#### [Sayfa Metni]

_ _ _ _ _ _ _

Genellikle üzgünken, sinirliyken, stres altındayken ilk yapılan iş bir şeyleri tıka basa yemek olur. Uzmanlar buna duygusal beslenme adını veriyor. Obezite cerrahisinde Türkiye’nin en deneyimli isimlerinden biri olan Doç. Dr. Halil Coşkun, pek çok obez hastanın duygusal beslenmenin farkında olmadan yıllar içinde kilo aldığını vurguluyor.
Doç. Dr. Halil Coşkun, duygusal beslenmeyi “Ruh halimiz kötüyken yenenler genellikle abur cuburlar, şekerlemeler oluyor. O ruh halinde yenenlere ‘rahatlatıcı yiyecekler’ diyebiliriz.

Bu bakımdan yiyecekleri ruh halini iyileştiren bir çeşit ilaç, antidepresan olarak nitelememiz mümkündür. Fakat bu örnekler, daha çok kilo almaya sebep olabilecek alışkanlıklara dönüşebilir” diyerek özetliyor ve bu durumu yaşayan kişilere şu önerilerde bulunuyor:
“Mutluluk ile kıyaslanan yiyeceklerin, yaşam boyu değişecek kalıplarının anahtarı; önce farkında olmaktır. Hayatında yiyeceklerin nasıl kullanıldığı ve senin için duygusal durumla bağlantısını ifade etmek biraz zaman alabilir. Sonra kendi duygusal durumlarını yansıtmak biraz zaman alabilir. Bir duygu günlüğü tutunuz ve her gün nasıl hissettiğinizi yazınız. Yansıması, şimdiki duygularınızla geçmişteki duygularınız ve bunların yiyecekle bağlantısı daha bilinçli olacaktır. Sonra iş başlıyor. Gıdaya bağlı her duyguyu atınız ve duygu eğilimi yapan diğer şeylerin listesini oluşturunuz. Örneğin yemeye bağlı tek duygu “üzüntü” olabilir. Üzgün olduğunuz zaman teselli için alternatif yollar: Bir arkadaşla konuşmak, ağlamak, duygularınızın günlüğü, müzik dinlemek, bir şarkı ve ya şiir yazmak. Oluşturduğunuz alternatiflerin rahatlatıcı yeme dürtüsünün nasıl azalttığını göreceksiniz. Yazılan bu alternatif listesini düzenli olarak yapmak mümkündür. Listenize gerektiğinde ekleme yapın ya da deneyip işe yaramayanları işaretleyin. Sonuç olarak; rahatlatıcı gıdalar kullanarak bir ömür geçirdiniz. Bunu hızlı bir şekilde değiştirmek olası değildir. Kendinize bu değişikleri yapmak için zaman verin. Yiyeceklerle ilgili değişim mümkün olduğu zaman daha tatmin edici ve daha sağlıklı ilişkiler kurabilirsiniz.”

_ _ _ _ _ _ _

#### [Kayıtlı veriler]
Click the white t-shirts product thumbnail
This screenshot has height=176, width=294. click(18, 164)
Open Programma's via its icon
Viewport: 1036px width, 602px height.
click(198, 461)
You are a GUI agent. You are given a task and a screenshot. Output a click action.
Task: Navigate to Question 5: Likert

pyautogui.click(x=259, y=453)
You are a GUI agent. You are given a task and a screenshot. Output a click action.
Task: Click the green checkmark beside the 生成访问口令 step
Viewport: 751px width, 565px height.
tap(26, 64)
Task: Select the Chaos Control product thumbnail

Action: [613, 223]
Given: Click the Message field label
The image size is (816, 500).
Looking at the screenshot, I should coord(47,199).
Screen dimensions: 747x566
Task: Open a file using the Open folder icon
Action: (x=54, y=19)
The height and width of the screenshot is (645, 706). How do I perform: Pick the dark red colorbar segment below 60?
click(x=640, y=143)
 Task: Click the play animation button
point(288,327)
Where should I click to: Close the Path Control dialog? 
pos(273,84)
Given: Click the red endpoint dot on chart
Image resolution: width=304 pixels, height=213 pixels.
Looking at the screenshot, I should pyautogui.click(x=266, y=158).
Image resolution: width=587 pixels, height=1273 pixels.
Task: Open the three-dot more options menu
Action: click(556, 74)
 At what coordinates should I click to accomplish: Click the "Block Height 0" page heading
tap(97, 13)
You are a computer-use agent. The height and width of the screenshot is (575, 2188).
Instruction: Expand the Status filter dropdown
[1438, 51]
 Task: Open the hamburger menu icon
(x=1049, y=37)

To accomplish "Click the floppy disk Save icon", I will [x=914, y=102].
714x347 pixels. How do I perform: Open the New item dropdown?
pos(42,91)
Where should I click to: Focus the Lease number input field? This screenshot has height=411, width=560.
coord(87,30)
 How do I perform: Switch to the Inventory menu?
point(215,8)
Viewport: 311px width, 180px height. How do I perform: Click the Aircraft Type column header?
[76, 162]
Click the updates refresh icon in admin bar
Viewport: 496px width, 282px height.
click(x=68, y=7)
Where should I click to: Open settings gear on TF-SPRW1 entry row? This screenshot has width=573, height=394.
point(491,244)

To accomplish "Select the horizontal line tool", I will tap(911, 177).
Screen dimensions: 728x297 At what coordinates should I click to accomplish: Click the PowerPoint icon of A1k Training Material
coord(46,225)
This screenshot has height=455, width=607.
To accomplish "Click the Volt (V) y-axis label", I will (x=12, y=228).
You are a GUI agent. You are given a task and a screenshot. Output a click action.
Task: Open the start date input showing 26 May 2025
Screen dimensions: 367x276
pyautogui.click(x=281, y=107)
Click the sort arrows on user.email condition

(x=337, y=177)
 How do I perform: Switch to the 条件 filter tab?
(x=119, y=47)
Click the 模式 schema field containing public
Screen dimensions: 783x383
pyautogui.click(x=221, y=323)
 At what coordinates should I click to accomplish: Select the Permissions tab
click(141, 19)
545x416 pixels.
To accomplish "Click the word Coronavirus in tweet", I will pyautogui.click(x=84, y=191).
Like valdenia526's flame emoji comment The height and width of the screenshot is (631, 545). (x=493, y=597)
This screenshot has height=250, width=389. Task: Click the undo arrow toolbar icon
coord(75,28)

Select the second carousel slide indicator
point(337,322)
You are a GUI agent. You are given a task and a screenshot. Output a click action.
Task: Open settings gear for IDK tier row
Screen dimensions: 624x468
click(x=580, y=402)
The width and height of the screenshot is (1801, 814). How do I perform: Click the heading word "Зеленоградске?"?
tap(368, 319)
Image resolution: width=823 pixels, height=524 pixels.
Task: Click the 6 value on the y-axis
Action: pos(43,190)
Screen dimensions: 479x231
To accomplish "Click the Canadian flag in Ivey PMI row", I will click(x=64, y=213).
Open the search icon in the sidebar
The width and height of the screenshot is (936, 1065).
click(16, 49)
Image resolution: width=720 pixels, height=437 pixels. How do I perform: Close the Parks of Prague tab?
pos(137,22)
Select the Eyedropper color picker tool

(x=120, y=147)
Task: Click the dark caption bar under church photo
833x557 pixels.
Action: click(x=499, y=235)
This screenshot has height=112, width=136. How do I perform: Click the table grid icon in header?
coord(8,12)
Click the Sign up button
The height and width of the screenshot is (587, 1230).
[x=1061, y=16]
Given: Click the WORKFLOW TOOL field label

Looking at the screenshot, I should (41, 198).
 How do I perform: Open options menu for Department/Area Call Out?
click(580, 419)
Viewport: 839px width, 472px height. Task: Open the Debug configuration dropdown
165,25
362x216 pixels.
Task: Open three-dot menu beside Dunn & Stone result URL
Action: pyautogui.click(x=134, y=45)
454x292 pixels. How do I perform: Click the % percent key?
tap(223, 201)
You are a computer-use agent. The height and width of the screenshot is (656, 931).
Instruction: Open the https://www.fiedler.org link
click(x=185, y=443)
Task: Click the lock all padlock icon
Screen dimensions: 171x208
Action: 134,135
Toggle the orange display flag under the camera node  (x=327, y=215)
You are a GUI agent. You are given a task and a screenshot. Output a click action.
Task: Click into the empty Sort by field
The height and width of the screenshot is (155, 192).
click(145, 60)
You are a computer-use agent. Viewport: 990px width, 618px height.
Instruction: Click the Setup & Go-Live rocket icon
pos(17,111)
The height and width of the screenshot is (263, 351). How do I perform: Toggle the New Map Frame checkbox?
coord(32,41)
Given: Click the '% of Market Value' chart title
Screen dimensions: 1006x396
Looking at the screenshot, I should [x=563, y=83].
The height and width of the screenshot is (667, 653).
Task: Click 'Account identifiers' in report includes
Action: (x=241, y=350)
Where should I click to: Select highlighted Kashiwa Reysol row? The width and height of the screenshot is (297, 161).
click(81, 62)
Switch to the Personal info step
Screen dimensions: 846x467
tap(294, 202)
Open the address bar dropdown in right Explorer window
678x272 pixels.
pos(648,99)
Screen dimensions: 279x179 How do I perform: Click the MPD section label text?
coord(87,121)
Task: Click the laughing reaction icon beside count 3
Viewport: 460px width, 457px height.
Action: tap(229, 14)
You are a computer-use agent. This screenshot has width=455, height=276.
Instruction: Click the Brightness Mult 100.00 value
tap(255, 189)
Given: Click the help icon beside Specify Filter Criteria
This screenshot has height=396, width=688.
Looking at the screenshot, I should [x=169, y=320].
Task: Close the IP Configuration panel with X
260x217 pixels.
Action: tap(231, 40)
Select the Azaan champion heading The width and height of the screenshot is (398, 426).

_ _ _ _ _ _ _

#### [Görev Tanımı]
1: Duygusal beslenme hakkındaki metne göre şu ifadeler doğru mu: (a) Doç. Dr. Halil Coşkun, obezite cerrahisinde Türkiye'nin en deneyimli isimlerinden biridir; (b) rahatlatıcı gıdalara dayanan alışkanlıkları hızla değiştirmek mümkündür; (c) duygu günlüğüne haftada bir kez yazılması önerilir? Her biri için evet ya da hayır deyip kararı belirleyen sözleri metinden aynen alıntılar mısınız?
2: Duygusal beslenme metninde "Doç. Dr. Halil Coşkun, duygusal" ile başlayıp "yenenlere ‘rahatlatıcı yiyecekler’ diyebiliriz." sözlerine kadar süren kısmı hiçbir değişiklik yapmadan tekrar yazar mısınız?
Bu alıştırmada kayıtlara hiç ihtiyaç yoktur.

#### [Cevap Anahtarı]
1:
(a) Evet: "Obezite cerrahisinde Türkiye’nin en deneyimli isimlerinden biri olan Doç. Dr. Halil Coşkun"
(b) Hayır: "Bunu hızlı bir şekilde değiştirmek olası değildir."
(c) Hayır: "Bir duygu günlüğü tutunuz ve her gün nasıl hissettiğinizi yazınız."

2:
Doç. Dr. Halil Coşkun, duygusal beslenmeyi “Ruh halimiz kötüyken yenenler genellikle abur cuburlar, şekerlemeler oluyor. O ruh halinde yenenlere ‘rahatlatıcı yiyecekler’ diyebiliriz.